Report how many lines below contain the word "computer". Write only that number.

Start of Recorded information

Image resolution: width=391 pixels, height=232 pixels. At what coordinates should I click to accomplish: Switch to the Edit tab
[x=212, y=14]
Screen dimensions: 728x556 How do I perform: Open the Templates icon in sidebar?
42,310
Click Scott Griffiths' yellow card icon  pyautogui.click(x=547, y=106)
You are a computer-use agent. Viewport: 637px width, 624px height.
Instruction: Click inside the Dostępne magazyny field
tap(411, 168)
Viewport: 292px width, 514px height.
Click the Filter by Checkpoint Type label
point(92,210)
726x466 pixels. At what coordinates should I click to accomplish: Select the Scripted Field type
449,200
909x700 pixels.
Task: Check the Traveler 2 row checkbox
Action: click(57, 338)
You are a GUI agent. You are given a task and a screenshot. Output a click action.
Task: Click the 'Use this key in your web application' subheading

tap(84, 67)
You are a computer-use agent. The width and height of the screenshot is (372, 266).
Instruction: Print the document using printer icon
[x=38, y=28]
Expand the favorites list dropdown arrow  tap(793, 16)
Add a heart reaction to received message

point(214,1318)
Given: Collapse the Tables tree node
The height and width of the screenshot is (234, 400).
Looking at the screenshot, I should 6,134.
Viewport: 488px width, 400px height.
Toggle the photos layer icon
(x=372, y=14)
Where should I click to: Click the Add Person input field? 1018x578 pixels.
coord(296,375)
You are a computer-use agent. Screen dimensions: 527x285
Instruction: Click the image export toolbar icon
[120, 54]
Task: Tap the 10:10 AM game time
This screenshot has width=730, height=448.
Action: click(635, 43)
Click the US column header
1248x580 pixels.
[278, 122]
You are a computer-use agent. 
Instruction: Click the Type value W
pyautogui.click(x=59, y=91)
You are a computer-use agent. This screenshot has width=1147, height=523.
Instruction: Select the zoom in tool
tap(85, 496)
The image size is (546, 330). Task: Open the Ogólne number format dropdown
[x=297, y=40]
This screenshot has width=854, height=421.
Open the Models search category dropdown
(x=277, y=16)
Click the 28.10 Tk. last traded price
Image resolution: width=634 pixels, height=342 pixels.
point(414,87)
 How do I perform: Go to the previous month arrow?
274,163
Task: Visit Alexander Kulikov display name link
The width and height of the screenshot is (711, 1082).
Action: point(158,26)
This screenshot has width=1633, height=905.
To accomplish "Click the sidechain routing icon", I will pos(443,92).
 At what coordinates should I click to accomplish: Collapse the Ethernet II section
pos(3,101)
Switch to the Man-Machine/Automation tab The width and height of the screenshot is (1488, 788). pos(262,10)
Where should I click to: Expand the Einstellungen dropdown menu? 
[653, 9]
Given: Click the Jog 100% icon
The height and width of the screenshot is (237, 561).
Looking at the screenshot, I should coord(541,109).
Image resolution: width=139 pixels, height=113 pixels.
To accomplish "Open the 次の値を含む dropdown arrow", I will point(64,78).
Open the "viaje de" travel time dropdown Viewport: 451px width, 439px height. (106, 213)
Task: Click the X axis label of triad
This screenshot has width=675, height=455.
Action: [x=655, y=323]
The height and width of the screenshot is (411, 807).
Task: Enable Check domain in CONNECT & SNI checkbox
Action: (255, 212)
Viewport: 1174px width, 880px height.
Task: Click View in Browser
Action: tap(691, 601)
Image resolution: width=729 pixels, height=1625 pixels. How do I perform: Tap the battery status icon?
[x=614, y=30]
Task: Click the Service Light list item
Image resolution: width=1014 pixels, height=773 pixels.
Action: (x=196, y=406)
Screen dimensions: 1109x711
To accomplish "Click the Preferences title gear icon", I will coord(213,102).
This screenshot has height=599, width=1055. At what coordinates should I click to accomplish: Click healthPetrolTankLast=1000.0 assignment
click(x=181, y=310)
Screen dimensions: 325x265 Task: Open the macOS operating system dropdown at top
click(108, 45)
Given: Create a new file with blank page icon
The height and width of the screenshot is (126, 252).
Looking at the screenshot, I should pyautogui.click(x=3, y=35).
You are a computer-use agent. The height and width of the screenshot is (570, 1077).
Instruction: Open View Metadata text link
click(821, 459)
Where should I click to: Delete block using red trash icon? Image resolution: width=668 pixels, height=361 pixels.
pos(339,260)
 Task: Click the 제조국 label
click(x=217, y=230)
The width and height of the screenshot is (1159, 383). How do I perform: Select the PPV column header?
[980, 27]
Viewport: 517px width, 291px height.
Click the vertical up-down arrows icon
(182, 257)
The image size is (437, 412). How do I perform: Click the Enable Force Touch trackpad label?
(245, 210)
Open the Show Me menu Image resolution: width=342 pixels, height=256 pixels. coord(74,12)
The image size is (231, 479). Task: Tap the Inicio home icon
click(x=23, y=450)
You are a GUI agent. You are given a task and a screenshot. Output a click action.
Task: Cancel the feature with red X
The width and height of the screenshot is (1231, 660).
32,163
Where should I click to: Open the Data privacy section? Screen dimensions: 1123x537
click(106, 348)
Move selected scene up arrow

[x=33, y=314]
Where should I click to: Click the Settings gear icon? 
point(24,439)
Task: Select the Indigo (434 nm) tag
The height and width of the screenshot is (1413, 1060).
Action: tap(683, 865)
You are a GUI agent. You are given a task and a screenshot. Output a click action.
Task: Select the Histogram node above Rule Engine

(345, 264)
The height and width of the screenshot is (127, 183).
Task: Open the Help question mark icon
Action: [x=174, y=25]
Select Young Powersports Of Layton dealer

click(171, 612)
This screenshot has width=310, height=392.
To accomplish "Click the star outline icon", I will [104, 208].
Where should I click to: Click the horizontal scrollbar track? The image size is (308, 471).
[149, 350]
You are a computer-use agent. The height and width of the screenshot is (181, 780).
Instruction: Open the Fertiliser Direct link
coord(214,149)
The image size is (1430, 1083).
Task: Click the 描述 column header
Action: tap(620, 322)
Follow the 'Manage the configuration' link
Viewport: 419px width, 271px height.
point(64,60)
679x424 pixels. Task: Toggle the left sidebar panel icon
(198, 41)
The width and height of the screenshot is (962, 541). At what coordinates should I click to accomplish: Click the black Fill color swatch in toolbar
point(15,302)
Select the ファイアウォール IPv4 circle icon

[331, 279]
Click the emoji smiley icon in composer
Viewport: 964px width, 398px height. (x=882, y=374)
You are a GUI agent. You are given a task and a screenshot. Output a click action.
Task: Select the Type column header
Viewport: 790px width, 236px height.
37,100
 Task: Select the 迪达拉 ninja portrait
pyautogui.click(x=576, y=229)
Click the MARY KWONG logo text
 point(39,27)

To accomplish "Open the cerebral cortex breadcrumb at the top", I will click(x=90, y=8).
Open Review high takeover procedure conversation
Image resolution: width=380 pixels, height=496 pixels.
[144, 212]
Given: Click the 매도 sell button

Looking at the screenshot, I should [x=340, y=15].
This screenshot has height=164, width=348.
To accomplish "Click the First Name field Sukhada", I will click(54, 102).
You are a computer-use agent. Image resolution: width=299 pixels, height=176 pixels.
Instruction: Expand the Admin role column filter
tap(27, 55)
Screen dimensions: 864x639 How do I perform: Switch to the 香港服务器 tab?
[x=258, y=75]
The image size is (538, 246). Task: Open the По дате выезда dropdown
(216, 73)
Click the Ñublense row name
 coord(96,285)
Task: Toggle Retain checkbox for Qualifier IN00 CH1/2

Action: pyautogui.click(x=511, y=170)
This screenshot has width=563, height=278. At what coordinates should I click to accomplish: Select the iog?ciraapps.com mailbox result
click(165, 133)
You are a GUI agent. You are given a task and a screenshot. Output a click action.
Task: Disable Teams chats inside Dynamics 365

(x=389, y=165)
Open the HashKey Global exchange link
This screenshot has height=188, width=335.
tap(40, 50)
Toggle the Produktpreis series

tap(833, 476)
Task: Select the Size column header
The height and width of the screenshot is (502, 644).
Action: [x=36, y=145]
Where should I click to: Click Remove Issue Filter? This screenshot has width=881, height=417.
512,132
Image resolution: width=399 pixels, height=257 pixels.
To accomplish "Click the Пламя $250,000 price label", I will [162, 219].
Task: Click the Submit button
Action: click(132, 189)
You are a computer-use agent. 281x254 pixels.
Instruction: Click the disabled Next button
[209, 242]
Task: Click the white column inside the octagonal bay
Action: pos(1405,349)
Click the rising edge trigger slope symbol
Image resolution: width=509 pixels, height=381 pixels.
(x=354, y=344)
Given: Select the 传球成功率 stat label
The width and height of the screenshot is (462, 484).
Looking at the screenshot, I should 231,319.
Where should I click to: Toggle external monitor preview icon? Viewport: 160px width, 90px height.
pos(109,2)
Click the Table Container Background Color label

End of Recorded information

- Your solution:
9